When I saw that this episode was going to focus on Chip training a Juggalo in the clown arts I was ready for some real deranged hilarity, but now that the episode is over all I really want to talk about is Martha. She delivers all the best lines this week, and drew the biggest laughs out of me, and I officially love her.
It’s been a while since I laughed as hard as I did at her repeatedly offering to go missing off the face of the earth to save her anxious manager from having to fire her if she failed to sell an executive-level Costco membership. Her delivery is so flat and dry and super, super sincere. And later in the episode, when she tells Chip she’s watching her spending because she’s saving up to buy an app…that might be the saddest, most weirdly endearing thing I’ve ever heard a character on TV say.

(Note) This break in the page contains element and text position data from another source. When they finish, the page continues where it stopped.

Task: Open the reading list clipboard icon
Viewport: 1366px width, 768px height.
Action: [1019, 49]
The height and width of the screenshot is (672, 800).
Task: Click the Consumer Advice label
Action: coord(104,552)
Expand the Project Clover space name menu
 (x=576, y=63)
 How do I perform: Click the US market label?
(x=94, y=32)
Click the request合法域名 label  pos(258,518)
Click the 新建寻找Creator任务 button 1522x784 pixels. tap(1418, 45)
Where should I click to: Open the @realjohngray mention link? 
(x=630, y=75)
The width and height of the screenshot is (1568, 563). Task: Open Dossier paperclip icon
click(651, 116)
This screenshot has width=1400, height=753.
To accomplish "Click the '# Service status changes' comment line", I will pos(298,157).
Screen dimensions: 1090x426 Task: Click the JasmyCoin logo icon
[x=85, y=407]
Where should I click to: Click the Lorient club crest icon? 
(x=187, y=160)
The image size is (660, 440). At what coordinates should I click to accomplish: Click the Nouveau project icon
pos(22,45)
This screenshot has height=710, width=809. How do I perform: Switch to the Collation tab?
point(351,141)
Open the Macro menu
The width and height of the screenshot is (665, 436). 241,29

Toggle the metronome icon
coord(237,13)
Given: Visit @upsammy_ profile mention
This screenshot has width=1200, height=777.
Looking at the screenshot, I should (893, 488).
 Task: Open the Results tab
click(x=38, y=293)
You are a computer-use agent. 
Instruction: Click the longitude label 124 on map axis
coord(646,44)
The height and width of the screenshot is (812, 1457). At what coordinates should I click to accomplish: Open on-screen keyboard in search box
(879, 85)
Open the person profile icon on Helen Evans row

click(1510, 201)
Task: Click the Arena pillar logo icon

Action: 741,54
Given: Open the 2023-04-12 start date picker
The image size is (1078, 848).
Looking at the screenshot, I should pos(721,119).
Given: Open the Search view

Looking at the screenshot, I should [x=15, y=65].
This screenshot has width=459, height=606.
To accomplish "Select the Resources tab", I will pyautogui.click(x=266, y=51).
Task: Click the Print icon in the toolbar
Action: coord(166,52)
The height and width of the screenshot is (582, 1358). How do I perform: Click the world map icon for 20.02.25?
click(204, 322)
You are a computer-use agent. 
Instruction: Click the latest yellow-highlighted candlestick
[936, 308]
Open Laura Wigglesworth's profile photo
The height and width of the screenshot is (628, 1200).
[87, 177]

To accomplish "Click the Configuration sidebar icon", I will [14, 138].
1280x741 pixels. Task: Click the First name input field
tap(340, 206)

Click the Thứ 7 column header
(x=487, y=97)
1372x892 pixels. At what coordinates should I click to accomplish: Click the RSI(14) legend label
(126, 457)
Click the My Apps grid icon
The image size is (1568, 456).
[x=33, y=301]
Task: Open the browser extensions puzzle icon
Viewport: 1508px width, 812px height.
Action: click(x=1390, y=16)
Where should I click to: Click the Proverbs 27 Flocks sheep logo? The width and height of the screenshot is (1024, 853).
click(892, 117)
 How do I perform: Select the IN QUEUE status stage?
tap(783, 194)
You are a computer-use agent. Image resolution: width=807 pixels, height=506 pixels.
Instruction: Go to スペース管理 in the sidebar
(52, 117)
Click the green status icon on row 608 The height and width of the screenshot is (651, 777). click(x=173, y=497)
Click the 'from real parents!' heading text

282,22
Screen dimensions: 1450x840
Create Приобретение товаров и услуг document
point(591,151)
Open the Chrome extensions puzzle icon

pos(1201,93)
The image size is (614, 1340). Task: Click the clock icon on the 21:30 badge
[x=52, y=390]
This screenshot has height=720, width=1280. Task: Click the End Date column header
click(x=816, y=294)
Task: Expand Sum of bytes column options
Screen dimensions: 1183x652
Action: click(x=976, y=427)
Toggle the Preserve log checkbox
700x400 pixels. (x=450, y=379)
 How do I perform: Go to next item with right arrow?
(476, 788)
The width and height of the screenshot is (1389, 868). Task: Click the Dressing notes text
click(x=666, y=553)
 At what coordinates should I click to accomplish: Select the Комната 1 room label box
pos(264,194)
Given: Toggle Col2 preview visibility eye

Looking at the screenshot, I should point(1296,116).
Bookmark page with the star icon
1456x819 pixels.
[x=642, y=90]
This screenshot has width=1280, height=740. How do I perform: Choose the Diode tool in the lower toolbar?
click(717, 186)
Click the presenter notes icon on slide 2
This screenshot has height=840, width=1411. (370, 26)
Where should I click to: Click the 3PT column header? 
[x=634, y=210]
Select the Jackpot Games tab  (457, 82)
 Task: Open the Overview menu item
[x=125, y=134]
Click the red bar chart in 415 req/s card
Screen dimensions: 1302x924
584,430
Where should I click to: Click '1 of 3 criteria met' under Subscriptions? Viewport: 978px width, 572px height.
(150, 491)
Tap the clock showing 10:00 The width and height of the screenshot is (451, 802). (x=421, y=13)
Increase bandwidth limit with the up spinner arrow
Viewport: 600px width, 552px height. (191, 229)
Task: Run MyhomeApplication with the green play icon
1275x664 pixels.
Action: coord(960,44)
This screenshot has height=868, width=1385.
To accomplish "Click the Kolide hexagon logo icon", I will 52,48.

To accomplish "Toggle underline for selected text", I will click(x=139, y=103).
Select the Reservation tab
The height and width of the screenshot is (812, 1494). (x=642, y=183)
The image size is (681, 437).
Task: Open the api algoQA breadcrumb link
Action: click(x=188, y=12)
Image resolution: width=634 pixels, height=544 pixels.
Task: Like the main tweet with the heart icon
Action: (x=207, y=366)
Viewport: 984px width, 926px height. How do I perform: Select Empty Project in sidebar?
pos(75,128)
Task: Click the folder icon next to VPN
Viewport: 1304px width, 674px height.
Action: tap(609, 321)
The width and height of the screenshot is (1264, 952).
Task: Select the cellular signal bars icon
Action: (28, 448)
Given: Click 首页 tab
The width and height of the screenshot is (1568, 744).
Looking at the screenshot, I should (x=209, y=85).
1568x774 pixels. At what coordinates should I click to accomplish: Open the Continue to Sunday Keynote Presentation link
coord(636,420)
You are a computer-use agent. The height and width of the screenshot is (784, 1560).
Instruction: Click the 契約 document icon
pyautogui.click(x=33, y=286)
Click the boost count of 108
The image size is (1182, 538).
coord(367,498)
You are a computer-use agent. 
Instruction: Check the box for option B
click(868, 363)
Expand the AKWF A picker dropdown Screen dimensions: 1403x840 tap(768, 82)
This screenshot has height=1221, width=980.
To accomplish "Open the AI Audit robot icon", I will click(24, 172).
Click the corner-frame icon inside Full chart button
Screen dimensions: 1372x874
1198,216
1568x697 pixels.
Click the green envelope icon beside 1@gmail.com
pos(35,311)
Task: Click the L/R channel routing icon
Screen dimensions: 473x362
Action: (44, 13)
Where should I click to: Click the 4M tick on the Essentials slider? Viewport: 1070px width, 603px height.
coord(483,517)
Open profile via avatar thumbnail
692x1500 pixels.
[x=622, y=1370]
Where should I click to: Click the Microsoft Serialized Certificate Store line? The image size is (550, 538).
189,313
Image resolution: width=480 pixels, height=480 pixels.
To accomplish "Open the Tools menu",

Chip is endearing as well, but in a much more complicated way. This week he takes a new arrival to the rodeo—Jugs, a Juggalo—under his wing. Even though Chip views clowning as high art and Jugs has committed himself to the root beer spewing antics of a pop group about as lowbrow as it gets, they’re united in that they’re both struggling to resist the call of steady jobs as cashiers at Arby’s. The funniest scene this storyline delivers is when Chip walks Jugs through a simple routine miming a reaction to having feces on his fingers, and it’s not actually that funny as much as it’s a weird dose of character development for Chip, who takes the whole thing incredibly seriously.
I think what makes Chip endearing, and two episodes in what makes this show seem special, is that I don’t know of much else on television that plays with the idea of whether someone can consider themselves an artist if what they do is silly, if no one else sees what you’re doing as art. There’s lots of shows with characters running into conflict over whether their art has value, I guess, or whether it’s worthwhile to stick with art despite the necessary sacrifices, but the typical exploration makes it clear that the artist in question is in fact talented, that what they’re doing is definitely worthwhile. Here, it’s pretty obvious that Chip is a shitty clown, and that devoting himself to clowning is ruining his life.
The whole thing might be poking fun at the kind of show that that takes artistic risks and sacrifice super seriously, but I think it’s a little more interesting than that. There’s a weird dignity to Chip Baskets…he’s pretentious and disdainful towards everyone, but in any scene where he’s put in a room where a normal conversation is taking place—or as close to normal as this show gets—that normal conversation is so stupidly deadening that it ends up making Chip seem like a visionary whose disdain for the straight life is almost admirable. Louie Anderson is great as Chip’s mother, and her passion for Costco and curly fries and sports drinks is laced with a smugness that makes clowning—even poorly—seem noble.
In the end, Chip’s mother bails Martha out by buying a Costco membership (after gloating that she has every membership that Costco has ever offered) and Chip is heartbroken when Jugs takes a job at Arby’s. That’s pretty much it, there isn’t a ton of story to recap here. Two episodes in, it’s hard to tell if the show is working…well, actually it’s more hard to tell if this if the show is hitting the notes it’s interested in, or if it’s going to develop its voice and point of view over the next eight episodes. Because that’s how a normal TV series works, it starts off one thing and you watch it either come together or fall apart. But then, this isn’t really like other shows, because what other show would toss a Juggalo into the rodeo and play his giving it up as sort of tragic? What other show would put Zach Galifianakis in clown makeup and have him serve as the straight man to a Costco employee?